[Material provided — start]

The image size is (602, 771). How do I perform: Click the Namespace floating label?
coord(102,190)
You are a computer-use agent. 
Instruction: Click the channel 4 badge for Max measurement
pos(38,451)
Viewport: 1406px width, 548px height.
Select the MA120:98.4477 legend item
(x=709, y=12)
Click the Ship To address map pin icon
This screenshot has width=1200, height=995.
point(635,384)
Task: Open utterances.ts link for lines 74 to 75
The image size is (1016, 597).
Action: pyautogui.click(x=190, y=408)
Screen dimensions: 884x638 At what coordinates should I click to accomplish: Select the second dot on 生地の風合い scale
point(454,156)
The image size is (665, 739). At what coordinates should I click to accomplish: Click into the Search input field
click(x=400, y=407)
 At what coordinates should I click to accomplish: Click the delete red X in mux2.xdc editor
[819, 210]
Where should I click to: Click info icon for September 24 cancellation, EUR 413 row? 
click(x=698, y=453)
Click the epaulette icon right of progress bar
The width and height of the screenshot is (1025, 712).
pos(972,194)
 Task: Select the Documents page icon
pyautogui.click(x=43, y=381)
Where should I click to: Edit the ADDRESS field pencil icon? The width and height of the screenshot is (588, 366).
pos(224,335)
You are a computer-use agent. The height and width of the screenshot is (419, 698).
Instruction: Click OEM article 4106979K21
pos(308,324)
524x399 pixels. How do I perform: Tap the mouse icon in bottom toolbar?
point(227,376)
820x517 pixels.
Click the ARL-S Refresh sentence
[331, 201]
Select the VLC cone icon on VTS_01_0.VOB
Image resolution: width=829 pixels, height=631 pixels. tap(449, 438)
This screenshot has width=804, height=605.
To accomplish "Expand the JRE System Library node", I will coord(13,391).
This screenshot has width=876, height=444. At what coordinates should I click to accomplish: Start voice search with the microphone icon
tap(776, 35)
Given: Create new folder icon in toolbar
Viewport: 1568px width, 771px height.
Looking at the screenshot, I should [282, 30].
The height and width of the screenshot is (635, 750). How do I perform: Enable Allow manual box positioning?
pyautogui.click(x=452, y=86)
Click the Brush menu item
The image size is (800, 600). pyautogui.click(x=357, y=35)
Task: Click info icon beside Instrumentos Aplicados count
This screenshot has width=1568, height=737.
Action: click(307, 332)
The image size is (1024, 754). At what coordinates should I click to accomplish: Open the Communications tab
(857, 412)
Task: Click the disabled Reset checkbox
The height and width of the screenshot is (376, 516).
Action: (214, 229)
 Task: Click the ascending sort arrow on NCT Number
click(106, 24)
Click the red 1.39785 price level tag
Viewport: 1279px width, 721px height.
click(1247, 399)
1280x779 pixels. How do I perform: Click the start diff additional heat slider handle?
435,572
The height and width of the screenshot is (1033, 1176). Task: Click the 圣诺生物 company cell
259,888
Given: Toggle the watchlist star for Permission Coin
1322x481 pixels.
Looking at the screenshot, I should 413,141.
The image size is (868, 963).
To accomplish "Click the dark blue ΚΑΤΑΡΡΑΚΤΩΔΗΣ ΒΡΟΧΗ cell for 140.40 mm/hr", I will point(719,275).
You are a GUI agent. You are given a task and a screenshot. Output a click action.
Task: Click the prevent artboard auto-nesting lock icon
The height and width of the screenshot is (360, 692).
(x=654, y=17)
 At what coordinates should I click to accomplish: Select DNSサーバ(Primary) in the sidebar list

[Material provided — finish]

# Task prompt
Nothing is to be left out, and every entry is to be transcribed exactly.

# Your response
The image size is (602, 771). How do I perform: Click the Namespace floating label?
coord(102,190)
You are a computer-use agent. 
Instruction: Click the channel 4 badge for Max measurement
pos(38,451)
Viewport: 1406px width, 548px height.
Select the MA120:98.4477 legend item
(x=709, y=12)
Click the Ship To address map pin icon
This screenshot has width=1200, height=995.
point(635,384)
Task: Open utterances.ts link for lines 74 to 75
The image size is (1016, 597).
Action: pyautogui.click(x=190, y=408)
Screen dimensions: 884x638 At what coordinates should I click to accomplish: Select the second dot on 生地の風合い scale
point(454,156)
The image size is (665, 739). At what coordinates should I click to accomplish: Click into the Search input field
click(x=400, y=407)
 At what coordinates should I click to accomplish: Click the delete red X in mux2.xdc editor
[819, 210]
Where should I click to: Click info icon for September 24 cancellation, EUR 413 row? 
click(x=698, y=453)
Click the epaulette icon right of progress bar
The width and height of the screenshot is (1025, 712).
pos(972,194)
 Task: Select the Documents page icon
pyautogui.click(x=43, y=381)
Where should I click to: Edit the ADDRESS field pencil icon? The width and height of the screenshot is (588, 366).
pos(224,335)
You are a computer-use agent. The height and width of the screenshot is (419, 698).
Instruction: Click OEM article 4106979K21
pos(308,324)
524x399 pixels. How do I perform: Tap the mouse icon in bottom toolbar?
point(227,376)
820x517 pixels.
Click the ARL-S Refresh sentence
[331, 201]
Select the VLC cone icon on VTS_01_0.VOB
Image resolution: width=829 pixels, height=631 pixels. tap(449, 438)
This screenshot has width=804, height=605.
To accomplish "Expand the JRE System Library node", I will coord(13,391).
This screenshot has width=876, height=444. At what coordinates should I click to accomplish: Start voice search with the microphone icon
tap(776, 35)
Given: Create new folder icon in toolbar
Viewport: 1568px width, 771px height.
Looking at the screenshot, I should [282, 30].
The height and width of the screenshot is (635, 750). How do I perform: Enable Allow manual box positioning?
pyautogui.click(x=452, y=86)
Click the Brush menu item
The image size is (800, 600). pyautogui.click(x=357, y=35)
Task: Click info icon beside Instrumentos Aplicados count
This screenshot has width=1568, height=737.
Action: click(307, 332)
The image size is (1024, 754). At what coordinates should I click to accomplish: Open the Communications tab
(857, 412)
Task: Click the disabled Reset checkbox
The height and width of the screenshot is (376, 516).
Action: (214, 229)
 Task: Click the ascending sort arrow on NCT Number
click(106, 24)
Click the red 1.39785 price level tag
Viewport: 1279px width, 721px height.
click(1247, 399)
1280x779 pixels. How do I perform: Click the start diff additional heat slider handle?
435,572
The height and width of the screenshot is (1033, 1176). Task: Click the 圣诺生物 company cell
259,888
Given: Toggle the watchlist star for Permission Coin
1322x481 pixels.
Looking at the screenshot, I should 413,141.
The image size is (868, 963).
To accomplish "Click the dark blue ΚΑΤΑΡΡΑΚΤΩΔΗΣ ΒΡΟΧΗ cell for 140.40 mm/hr", I will point(719,275).
You are a GUI agent. You are given a task and a screenshot. Output a click action.
Task: Click the prevent artboard auto-nesting lock icon
The height and width of the screenshot is (360, 692).
(x=654, y=17)
 At what coordinates should I click to accomplish: Select DNSサーバ(Primary) in the sidebar list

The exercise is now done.